È iniziato quindi l’intervento per svuotare l’ex struttura residenziale. Sono tanti i mobili ancora in buono stato. Una parte era stata trasferita nelle strutture comunali dalla precedente amministrazione, mentre i mobili che restano saranno portati via nelle prossime settimane. In particolare, ci sono lettini con spalliera per bambini, tavoli, sedie, armadi, armadietti per ufficio (con serratura), scrivanie, scarpiere, poltroncine girevoli, divani, poltrone e altro ancora. Tutti in buono stato di conservazione. Il comodato avrà la durata di tre anni, con decorrenza dalla data di sottoscrizione, salva la facoltà di disdetta da comunicarsi mediante lettera raccomandata inviata al comodatario almeno sei mesi prima della scadenza.
Nell’edificio è stato eseguito un sopralluogo dai tecnici del Comune, alla presenza del sindaco Gabriele De Angelis.
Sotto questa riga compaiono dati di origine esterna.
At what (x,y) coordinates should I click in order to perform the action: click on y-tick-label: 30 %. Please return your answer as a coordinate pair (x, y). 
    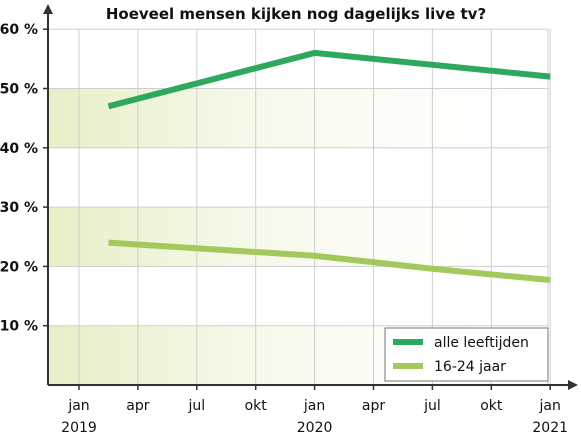
    Looking at the image, I should click on (19, 208).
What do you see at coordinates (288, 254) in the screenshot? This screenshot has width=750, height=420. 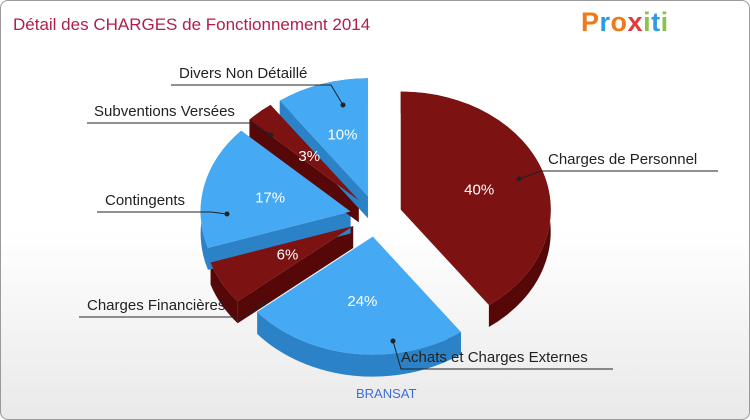 I see `slice-value-label: 6%` at bounding box center [288, 254].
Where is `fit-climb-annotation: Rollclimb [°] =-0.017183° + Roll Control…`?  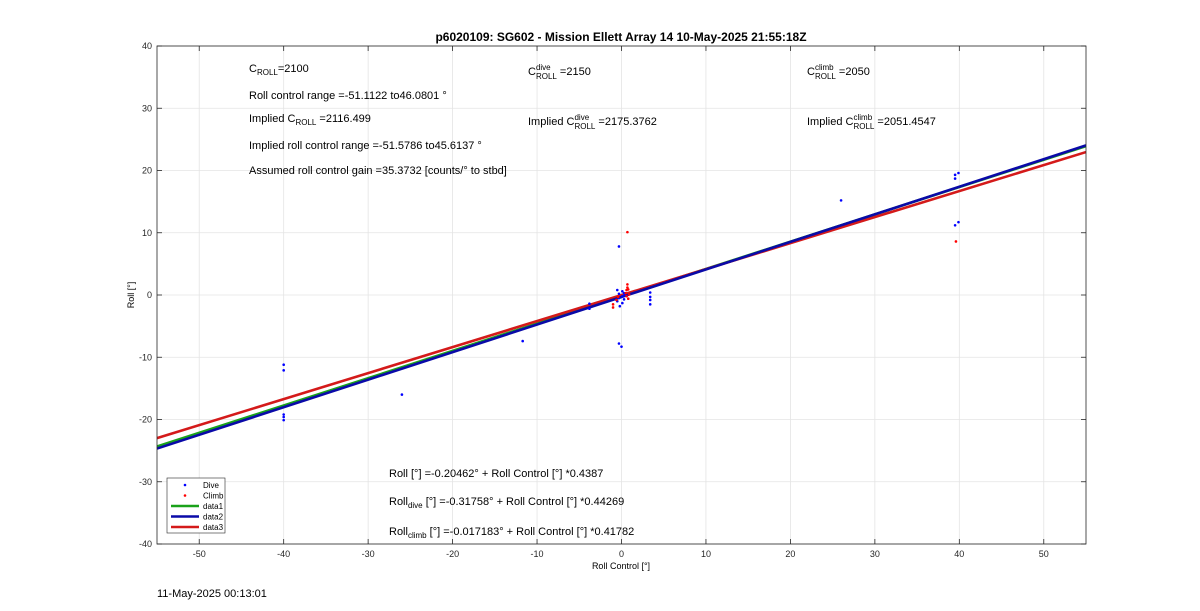 fit-climb-annotation: Rollclimb [°] =-0.017183° + Roll Control… is located at coordinates (512, 533).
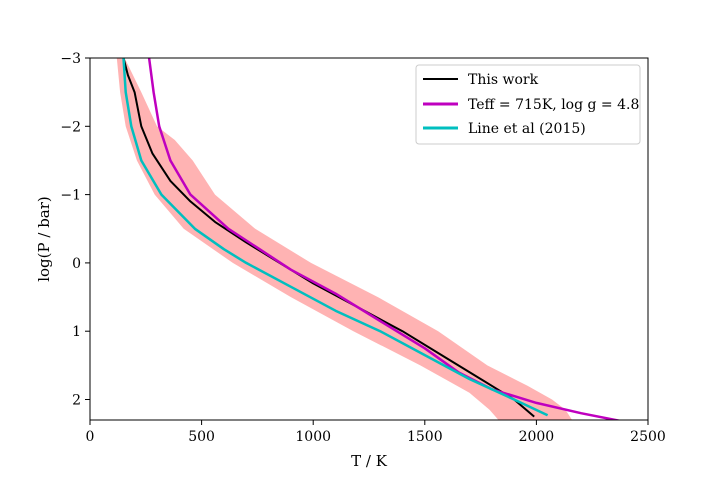 The height and width of the screenshot is (480, 720). Describe the element at coordinates (376, 432) in the screenshot. I see `x-axis: 0 500 1000 1500 2000 2500` at that location.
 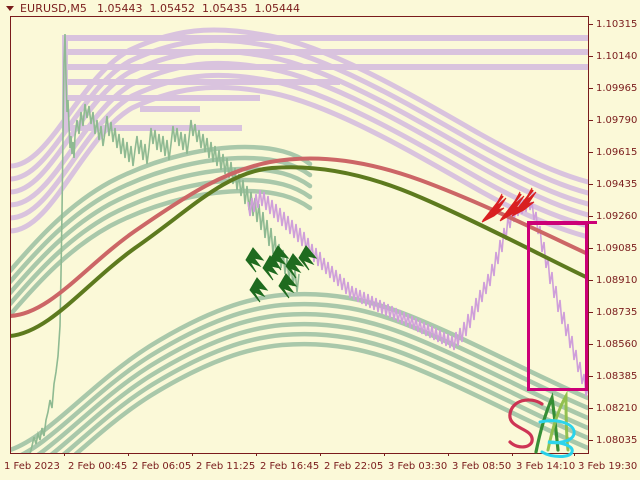 I want to click on price-tick: 1.08735, so click(x=614, y=313).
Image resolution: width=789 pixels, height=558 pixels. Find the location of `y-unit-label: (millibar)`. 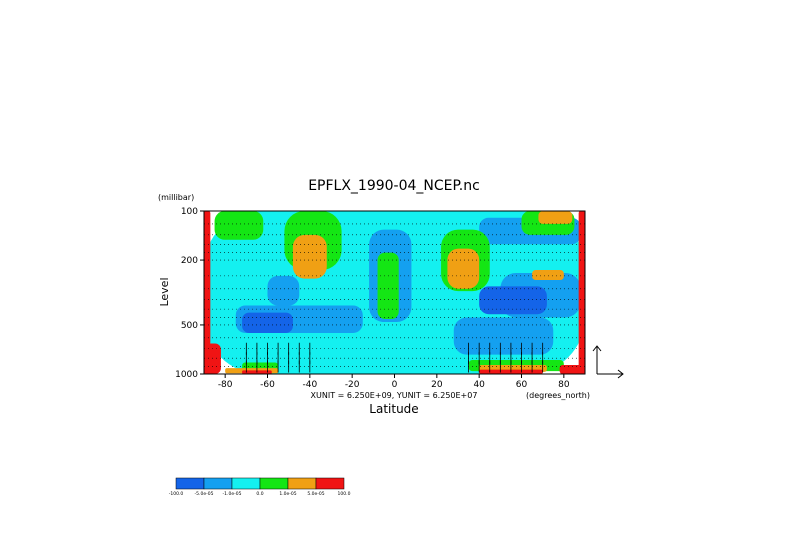

y-unit-label: (millibar) is located at coordinates (176, 198).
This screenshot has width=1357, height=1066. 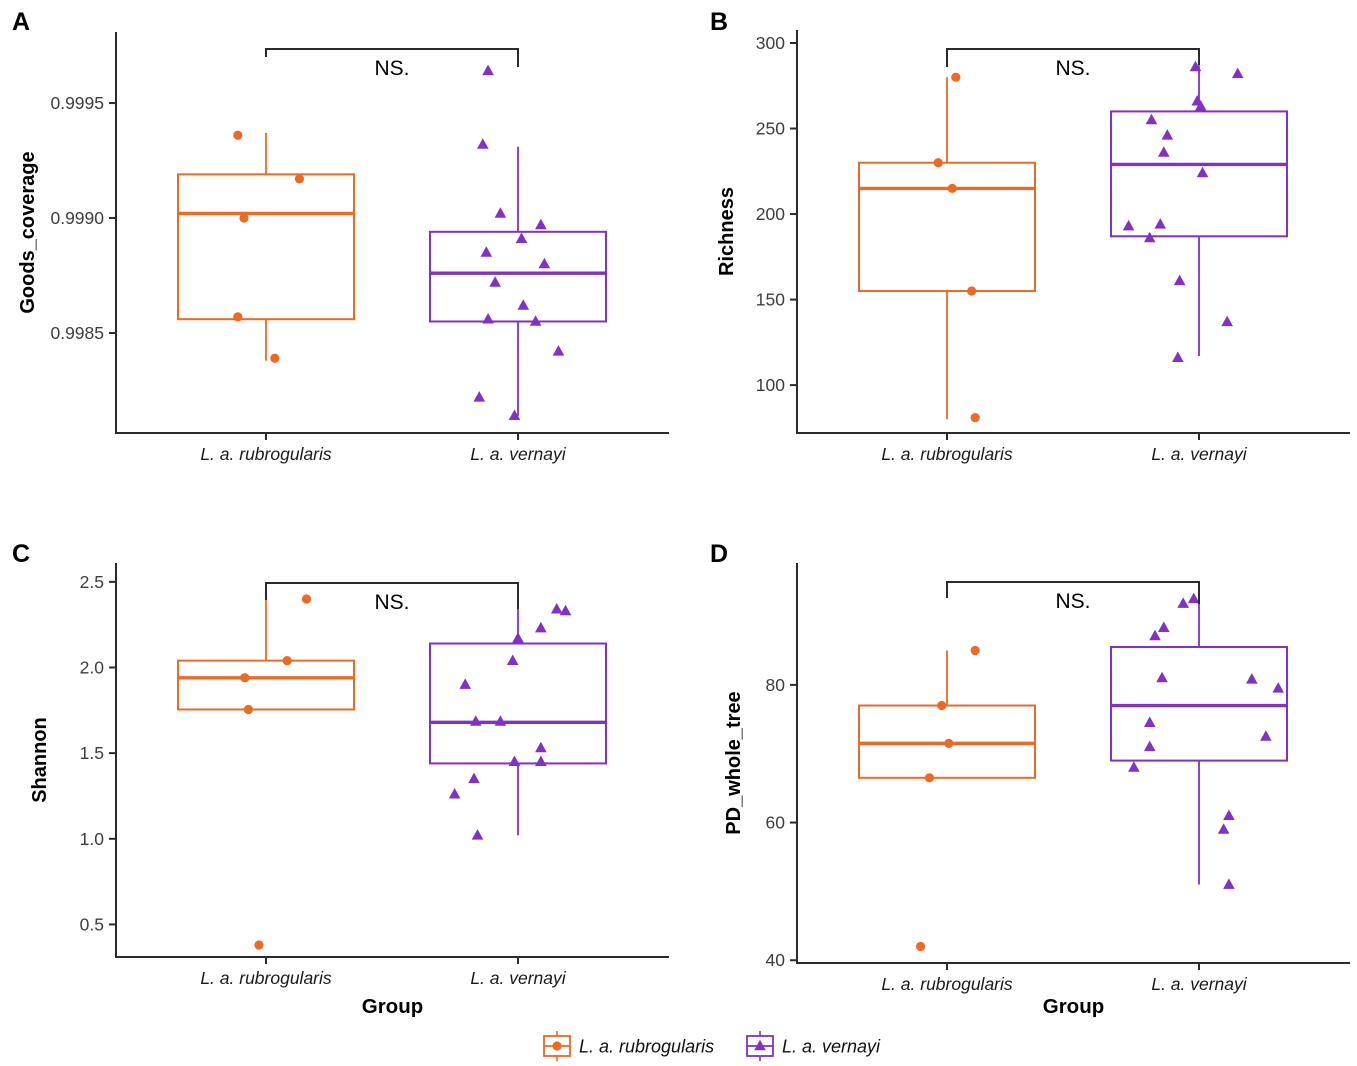 I want to click on y-tick-label: 150, so click(x=770, y=300).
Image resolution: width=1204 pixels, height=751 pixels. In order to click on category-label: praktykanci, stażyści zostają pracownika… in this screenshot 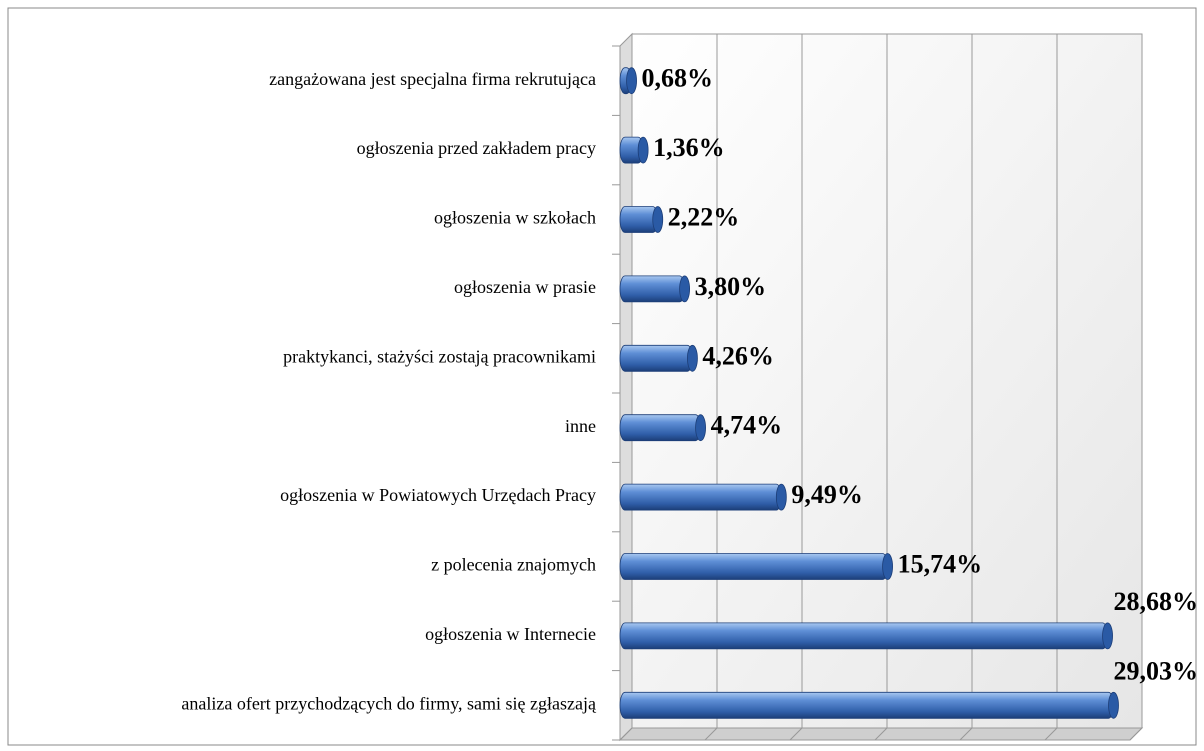, I will do `click(440, 356)`.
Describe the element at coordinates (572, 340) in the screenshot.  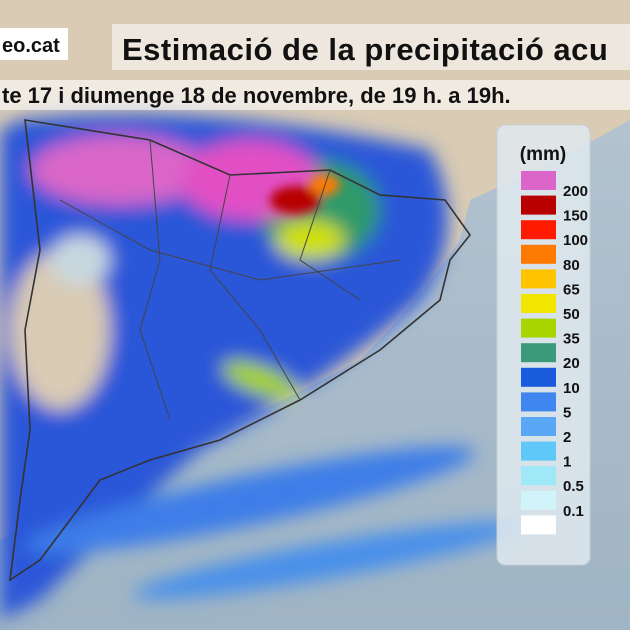
I see `legend-label: 35` at that location.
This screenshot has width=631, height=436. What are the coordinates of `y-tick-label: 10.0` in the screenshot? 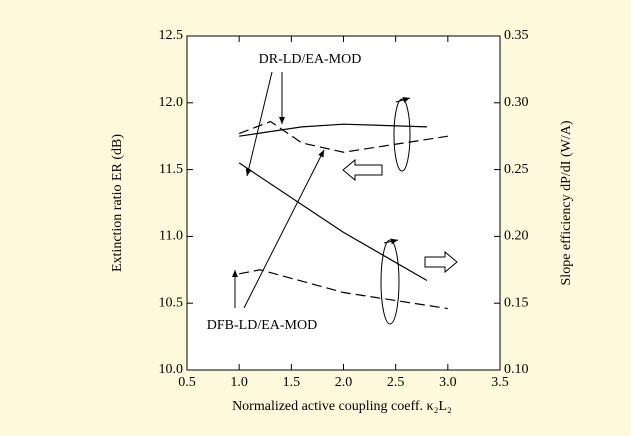 It's located at (172, 370).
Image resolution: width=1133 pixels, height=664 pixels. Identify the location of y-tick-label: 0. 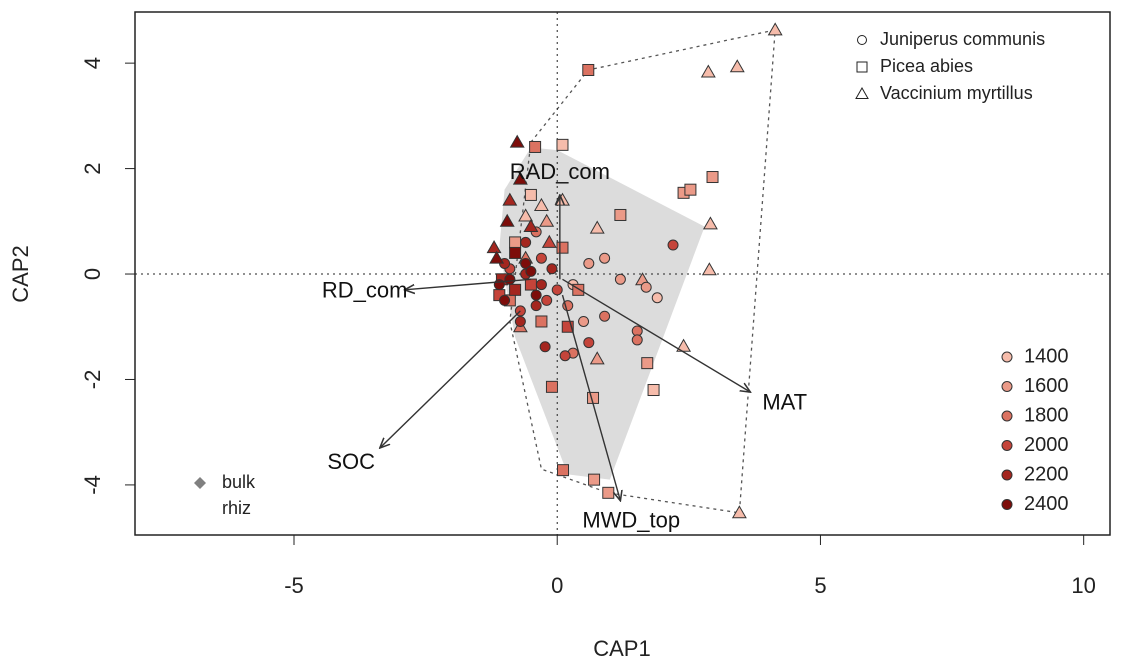
(92, 274).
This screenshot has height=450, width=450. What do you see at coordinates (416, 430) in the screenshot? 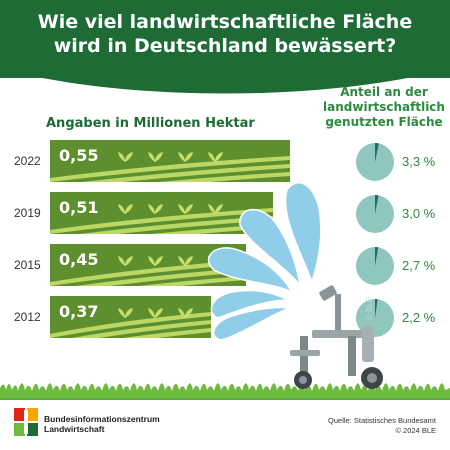
I see `source-line-2: © 2024 BLE` at bounding box center [416, 430].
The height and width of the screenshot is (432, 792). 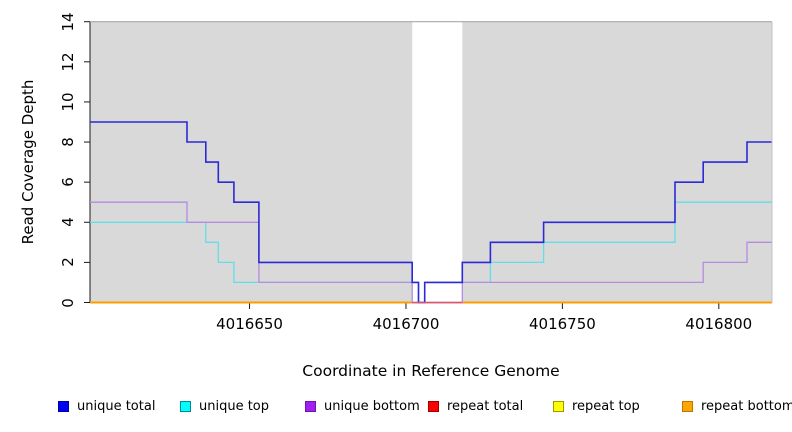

Èd è stato ripristinato il servizio di vigilanza notturna e programmata la muratura di tutti gli accessi della parte più vecchia dello stabile e il riutilizzo della parte più nuova che avverrà attraverso la gestione di un’associazione di volontariato che possa anche garantire un servizio di sorveglianza.
Nel quartiere, soprattutto nella zona di Ponte Romano, la popolazione è sempre più preoccupata. I casi di criminalità sono, infatti, all’ordine del giorno. E continuano a non mancare episodi di violenza, tra cui un accoltellamento.
Oltre alla casa di riposo di via Toscana, in città ci sono altre situazioni di edifici nel degrado, come l’ex clinica Santa Maria e il vecchio ospizio di via Vidimari.
Nel primo caso i proprietari hanno più volte bloccato le entrate annunciando un intervento ancora più incisivo per evitare il viavai di spacciatori e tossicodipendenti. Questi edifici sono diventati nel tempo anche meta di persone che vivono per strada, alla continua ricerca di luoghi “abbandonati” dove potersi riparare dal freddo.
Tanto più che in città non ci sono strutture che si occupano di offrire ospitalità alle persone, italiane o straniere, che si trovano a vivere in situazione di grave disagio.